通算12アンダートップタイに井戸川純平、吉本翔雄、古川龍之介、小寺大佑、伊藤有志の5名が並ぶ大混戦。トップ1名のみに与えられる「来年の日本プロゴルフ選手権大会出場資格」、そして「今年のQTサードステージ出場資格」をかけ、プレーオフ・サドンデスで勝敗が争われることになった。
1ホール目で吉本、小寺、伊藤が脱落。2ホール目は井戸川、古川ともにパー。3ホール目は井戸川パー、古川ボギーで井戸川がプレーオフを制し、出場資格を獲得した。
井戸川は「今日のゴルフは満点です。第2ラウンドを5バーディー・ノーボギー、そして3日間かけてプレーした第3ラウンド(最終)でもノーボギーゴルフができて、本当に良かったです」と笑みをこぼした。昨年、井戸川は九州東海大学4年生で最終プロテストを初受験したが、合格ラインに1打足らず涙をのんだ。「ショット力が他の選手に比べてかなり低いことがはっきりわかったのです。ショットの精度を上げる練習を中心に練習をしました。絶対にプロテストに合格するということだけを掲げてきました」。井戸川は合格に手の届かなかった「1打」の重みを知り、そのリベンジを果たそうと必死に練習を続けた。
「昨年プロテストに参加したからこそ、登別はティーショットが攻略の鍵になると思っていましたのでドライバー、スプーン(3番ウッド)は重点的にやりました。また洋芝対策も必要でしたから、普段練習をさせていただいているくまもと中央CCでは芝の感触をイメージしながらアプローチ練習を重ねました」と振り返る。
井戸川が1年越しに掴んだプロテスト合格は、目標に向かって努力を続けた結果だった。それに「トップ合格」というご褒美付き。「プロテスト合格を達成できて嬉しいです。しかもトップに並んだ中で5名のプレーオフメンバーで、まさか勝てると思わなかったので、トップ合格もつかめて本当に嬉しいです」と破顔一笑した。
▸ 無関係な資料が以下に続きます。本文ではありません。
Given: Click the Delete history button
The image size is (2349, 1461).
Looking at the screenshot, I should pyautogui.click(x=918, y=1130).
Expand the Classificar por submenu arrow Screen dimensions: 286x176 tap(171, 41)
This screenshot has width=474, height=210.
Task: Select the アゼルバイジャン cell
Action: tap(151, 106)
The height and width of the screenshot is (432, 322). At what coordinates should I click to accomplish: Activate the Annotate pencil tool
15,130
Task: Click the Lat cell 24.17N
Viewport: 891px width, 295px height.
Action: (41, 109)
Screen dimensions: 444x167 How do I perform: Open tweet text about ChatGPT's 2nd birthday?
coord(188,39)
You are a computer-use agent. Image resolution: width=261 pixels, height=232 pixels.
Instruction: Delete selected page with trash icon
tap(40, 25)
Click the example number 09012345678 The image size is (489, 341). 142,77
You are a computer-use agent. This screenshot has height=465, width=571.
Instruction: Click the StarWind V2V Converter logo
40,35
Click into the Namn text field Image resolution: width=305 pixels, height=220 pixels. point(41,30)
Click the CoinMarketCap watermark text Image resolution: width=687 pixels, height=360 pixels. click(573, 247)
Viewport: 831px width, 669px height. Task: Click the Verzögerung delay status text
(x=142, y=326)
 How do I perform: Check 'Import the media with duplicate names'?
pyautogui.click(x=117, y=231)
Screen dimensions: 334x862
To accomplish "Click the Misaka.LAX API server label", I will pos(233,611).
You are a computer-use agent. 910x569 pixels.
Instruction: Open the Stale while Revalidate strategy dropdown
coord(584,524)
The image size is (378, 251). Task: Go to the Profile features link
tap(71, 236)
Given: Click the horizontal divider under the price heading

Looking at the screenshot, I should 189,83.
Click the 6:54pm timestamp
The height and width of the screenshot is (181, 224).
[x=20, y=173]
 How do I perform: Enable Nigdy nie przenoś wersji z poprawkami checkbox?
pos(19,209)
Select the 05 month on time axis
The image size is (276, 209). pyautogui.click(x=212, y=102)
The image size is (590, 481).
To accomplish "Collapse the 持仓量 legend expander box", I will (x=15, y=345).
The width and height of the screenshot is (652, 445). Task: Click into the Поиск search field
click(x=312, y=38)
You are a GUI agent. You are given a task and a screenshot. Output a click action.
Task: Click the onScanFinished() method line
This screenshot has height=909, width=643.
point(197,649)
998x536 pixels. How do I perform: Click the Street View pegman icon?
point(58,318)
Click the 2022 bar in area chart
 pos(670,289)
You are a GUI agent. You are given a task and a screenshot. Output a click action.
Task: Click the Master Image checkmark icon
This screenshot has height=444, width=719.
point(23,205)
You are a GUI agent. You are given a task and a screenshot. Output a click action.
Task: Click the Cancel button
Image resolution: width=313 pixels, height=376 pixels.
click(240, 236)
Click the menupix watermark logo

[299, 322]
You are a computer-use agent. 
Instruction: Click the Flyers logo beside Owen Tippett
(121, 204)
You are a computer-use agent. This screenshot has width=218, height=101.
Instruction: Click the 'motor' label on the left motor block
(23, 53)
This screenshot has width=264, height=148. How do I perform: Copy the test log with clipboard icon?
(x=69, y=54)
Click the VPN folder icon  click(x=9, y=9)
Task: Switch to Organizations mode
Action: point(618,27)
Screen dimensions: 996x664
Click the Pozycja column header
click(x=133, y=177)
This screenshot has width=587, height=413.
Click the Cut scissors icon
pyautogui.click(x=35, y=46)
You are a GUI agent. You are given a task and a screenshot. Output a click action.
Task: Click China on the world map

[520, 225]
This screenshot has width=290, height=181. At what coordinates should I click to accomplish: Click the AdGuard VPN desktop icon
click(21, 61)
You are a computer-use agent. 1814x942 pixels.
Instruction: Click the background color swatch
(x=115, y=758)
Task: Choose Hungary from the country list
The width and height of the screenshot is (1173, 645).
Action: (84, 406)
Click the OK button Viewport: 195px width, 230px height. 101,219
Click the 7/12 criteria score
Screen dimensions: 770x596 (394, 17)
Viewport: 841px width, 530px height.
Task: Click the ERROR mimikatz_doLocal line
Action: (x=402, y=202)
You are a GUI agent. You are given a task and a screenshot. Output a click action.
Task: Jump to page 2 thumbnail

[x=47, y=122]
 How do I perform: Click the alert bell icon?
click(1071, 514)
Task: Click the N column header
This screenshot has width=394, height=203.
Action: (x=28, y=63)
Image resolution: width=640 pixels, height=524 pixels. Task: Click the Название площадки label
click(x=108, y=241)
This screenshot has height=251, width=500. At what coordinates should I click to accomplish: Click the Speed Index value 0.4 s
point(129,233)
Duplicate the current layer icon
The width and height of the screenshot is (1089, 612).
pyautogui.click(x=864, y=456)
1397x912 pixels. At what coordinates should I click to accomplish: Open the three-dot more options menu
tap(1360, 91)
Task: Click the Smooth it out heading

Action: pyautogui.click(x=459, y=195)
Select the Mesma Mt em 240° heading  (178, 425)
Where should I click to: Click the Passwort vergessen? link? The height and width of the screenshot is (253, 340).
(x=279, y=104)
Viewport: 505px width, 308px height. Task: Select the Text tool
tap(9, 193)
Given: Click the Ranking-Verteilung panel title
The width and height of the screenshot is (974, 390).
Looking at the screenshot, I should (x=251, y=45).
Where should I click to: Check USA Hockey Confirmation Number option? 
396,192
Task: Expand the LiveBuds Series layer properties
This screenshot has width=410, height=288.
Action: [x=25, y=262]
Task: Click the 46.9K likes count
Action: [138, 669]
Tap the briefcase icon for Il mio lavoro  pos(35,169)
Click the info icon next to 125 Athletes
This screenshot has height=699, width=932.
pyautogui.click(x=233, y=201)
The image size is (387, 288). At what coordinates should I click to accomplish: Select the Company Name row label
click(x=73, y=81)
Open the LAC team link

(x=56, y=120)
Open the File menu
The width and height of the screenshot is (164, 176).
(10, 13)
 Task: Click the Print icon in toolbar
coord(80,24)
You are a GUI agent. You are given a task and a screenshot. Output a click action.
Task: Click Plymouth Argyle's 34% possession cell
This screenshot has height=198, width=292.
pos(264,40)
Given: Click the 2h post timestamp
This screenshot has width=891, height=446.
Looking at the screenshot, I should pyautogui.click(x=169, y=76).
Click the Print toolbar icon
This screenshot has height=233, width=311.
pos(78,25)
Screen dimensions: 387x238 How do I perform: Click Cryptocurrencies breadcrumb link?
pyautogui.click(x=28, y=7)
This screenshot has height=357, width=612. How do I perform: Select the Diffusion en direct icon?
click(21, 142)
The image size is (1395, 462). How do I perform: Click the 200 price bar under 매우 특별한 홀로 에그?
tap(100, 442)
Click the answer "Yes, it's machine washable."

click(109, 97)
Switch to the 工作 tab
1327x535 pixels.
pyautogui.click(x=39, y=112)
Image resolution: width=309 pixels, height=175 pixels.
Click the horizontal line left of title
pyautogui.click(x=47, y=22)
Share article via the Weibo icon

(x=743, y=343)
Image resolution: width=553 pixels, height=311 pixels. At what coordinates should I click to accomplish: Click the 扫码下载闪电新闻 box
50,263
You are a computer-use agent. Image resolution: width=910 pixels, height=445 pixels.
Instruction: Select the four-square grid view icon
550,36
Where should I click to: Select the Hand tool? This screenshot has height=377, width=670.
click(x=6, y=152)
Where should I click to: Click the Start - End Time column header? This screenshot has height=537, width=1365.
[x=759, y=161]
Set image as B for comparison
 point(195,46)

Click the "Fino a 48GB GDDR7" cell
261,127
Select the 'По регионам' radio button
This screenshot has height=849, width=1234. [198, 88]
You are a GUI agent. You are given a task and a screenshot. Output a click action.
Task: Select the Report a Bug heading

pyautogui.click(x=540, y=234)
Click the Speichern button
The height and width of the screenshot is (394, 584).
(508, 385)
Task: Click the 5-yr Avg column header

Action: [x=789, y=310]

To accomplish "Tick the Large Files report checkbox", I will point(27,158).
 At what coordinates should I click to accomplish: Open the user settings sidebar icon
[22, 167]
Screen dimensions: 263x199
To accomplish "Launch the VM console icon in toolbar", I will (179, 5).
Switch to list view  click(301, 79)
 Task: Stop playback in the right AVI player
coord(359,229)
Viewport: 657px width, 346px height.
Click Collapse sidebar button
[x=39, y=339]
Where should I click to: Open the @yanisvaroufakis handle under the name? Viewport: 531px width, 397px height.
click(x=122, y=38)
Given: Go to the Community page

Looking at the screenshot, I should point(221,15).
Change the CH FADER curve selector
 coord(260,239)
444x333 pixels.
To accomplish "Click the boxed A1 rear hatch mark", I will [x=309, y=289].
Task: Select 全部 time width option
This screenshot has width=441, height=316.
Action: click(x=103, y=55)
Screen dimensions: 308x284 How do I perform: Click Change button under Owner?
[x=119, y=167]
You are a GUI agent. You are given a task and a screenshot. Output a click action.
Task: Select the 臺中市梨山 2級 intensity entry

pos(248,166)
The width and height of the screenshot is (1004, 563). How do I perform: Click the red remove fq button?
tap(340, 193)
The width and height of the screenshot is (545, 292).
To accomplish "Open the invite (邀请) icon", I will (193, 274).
「ここまで来られたのは、両親が育ててくれたおかげです。そしてお世話になっているくまもと中央CCのスタッフ皆様や、いつでも悩み相談に応じてくれる所属プロの大城康孝プロには本当に感謝しています」と話ながら自然と頭を下げたのは、感謝の気持ちがあふれていたからに違いない。
「来年レギュラーツアーの日本プロ選手権に出場できるんですね。得意のパッティングを中心に、しっかり準備したいと思います」と目を輝かせ、1年越しの最終プロテストを大きな笑顔で終えた。